(RECORDS FOR THIS EXERCISE begins)

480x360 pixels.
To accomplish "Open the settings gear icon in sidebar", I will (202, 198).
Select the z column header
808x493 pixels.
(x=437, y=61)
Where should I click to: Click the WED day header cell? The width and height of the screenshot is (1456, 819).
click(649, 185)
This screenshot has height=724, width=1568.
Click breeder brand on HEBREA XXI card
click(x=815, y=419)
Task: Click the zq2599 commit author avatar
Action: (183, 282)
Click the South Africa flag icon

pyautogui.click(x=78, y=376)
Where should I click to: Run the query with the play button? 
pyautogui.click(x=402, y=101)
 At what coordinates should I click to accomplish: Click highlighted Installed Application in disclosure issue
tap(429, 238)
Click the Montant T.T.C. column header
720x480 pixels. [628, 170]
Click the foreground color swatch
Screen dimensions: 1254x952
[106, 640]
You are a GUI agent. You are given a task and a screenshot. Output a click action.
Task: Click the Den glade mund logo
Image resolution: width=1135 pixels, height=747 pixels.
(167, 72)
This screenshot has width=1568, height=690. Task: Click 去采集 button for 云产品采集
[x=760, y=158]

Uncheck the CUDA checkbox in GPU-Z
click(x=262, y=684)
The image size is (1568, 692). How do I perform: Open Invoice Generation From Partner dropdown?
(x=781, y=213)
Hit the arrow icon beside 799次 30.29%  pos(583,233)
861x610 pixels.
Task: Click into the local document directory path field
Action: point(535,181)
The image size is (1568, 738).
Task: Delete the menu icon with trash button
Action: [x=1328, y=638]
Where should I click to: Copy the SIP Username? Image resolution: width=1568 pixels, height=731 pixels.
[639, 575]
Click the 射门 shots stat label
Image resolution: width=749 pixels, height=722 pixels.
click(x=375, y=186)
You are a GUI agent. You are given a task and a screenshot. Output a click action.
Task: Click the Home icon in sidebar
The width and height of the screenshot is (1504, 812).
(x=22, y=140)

(RECORDS FOR THIS EXERCISE ends)

→ TASK BRIEF
From the line that contains "Task: Click the Home icon in sidebar" through the final line of the entries above, every line must be reproduced exactly and nothing more.

→ ANSWER SECTION
Task: Click the Home icon in sidebar
The width and height of the screenshot is (1504, 812).
(x=22, y=140)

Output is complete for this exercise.